New OpenAI Plugins Allow ChatGPT to Connect To The Internet
OpenAI, makers of the popular ChatGPT chatbot, has released a series of experimental plugins that enable it to connect to the internet. This new capability greatly enhances ChatGPT’s capabilities and addresses one major drawback.
This extension could streamline tasks like shopping and planning travel without the need to visit multiple websites for research. Currently, the feature is in alpha testing and available to a select group of users; access will gradually be extended to more developers and ChatGPT Plus subscribers.
OpenAI, a US-based artificial intelligence (AI) firm, has finally released ChatGPT plugins that enable bots to connect to the internet. These features are currently available in Alpha to select developers and customers who have subscribed to their premium ChatGPT Plus plan.
ChatGPT now has access to the internet through a new web browser plugin, providing them with an expansive knowledge base that goes beyond their training data.
ChatGPT had previously been limited in its knowledge of dates and events that occurred prior to September 2021. Now, with this feature, it can retrieve information from the web and use that to answer user inquiries more efficiently.
Users will be able to install plugins from within the ChatGPT app itself. Initially, 11 plugins will be available, including tools that let users book flights and hotels through e-commerce platforms such as Shopify, Klarna and Instacart; plus travel search engines like Expedia and KAYAK.
The new plugins also include a code interpreter. This plugin offers an interactive Python interpreter in both a secure, firewalled environment as well as some temporary disc space. According to the company, this will allow ChatGPT to perform calculations and access third-party services seamlessly.
ChatGPT can now connect to the internet thanks to new OpenAI plugins. These enable the chatbot to access up-to-date data, run computations and utilize third-party services.
These plugins will enable the ChatGPT to extend its knowledge base, enabling it to make decisions on your behalf based on information not previously accessible during training. According to OpenAI, this new capability enables the chatbot “access up-to-date data that is too recent, too personal, or too specific for its training data.”

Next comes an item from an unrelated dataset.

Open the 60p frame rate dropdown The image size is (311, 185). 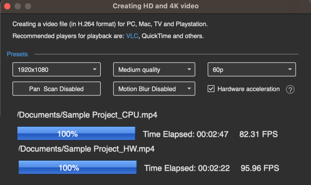click(x=251, y=70)
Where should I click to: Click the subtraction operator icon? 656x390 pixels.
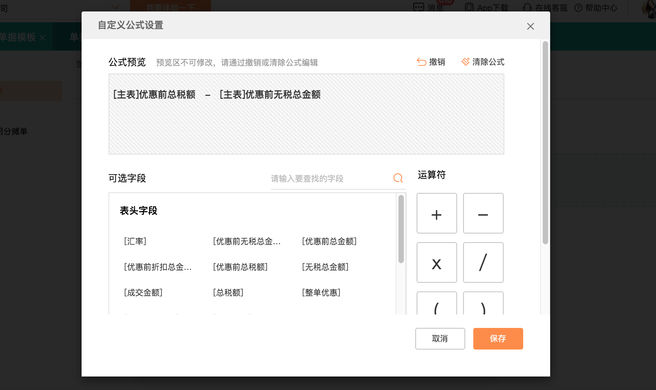coord(483,213)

ChatGPT can access plugins developed by third-party sites like Expedia, KAYAK, Instacart and Milo to book flights, hotel rooms and even order takeout for you.
Additionally, the Shop plugin enables GPT to search for products from various global brands and compare prices. Furthermore, the OpenTable plugin enables ChatGPT to locate restaurants near you and reserve tables with just one click.
OpenAI is releasing these plugins gradually and will be monitoring for real-world usage, safety and alignment issues. At present, they’re only making them available to a select number of developers and ChatGPT Plus users; if you would like to be one of them, sign up for their waitlist!
OpenAI has officially unveiled a set of plugins that will enable its ChatGPT chatbot to connect to the internet for the first time. This enables it to retrieve information, interact with third-party websites and carry out other tasks beyond what its language model can handle.
On March 23, the company announced a “limited” alpha phase for their new feature. It is currently only accessible to select developers and ChatGPT Plus subscribers; however, they have stated their intentions of expanding access in the future to more developers.
ChatGPT uses this plugin to search and synthesize data from the web in order to provide better answers. It also cites its sources so users can confirm where the information came from.
ChatGPT now supports a host of new use cases, from booking flights to ordering food. The first partners who have developed plugins for ChatGPT include travel search engines Expedia and KAYAK as well as e-commerce platforms like Shopify, Klarna and Instacart.
Although having access to the internet is a welcome development, it also poses potential risks for AI systems. According to OpenAI, web-enabled ChatGPTs have been known to quote from unreliable sources or inflate their information with offensive material. To address this problem, they say they’ve implemented several safeguards informed by internal and external red teams.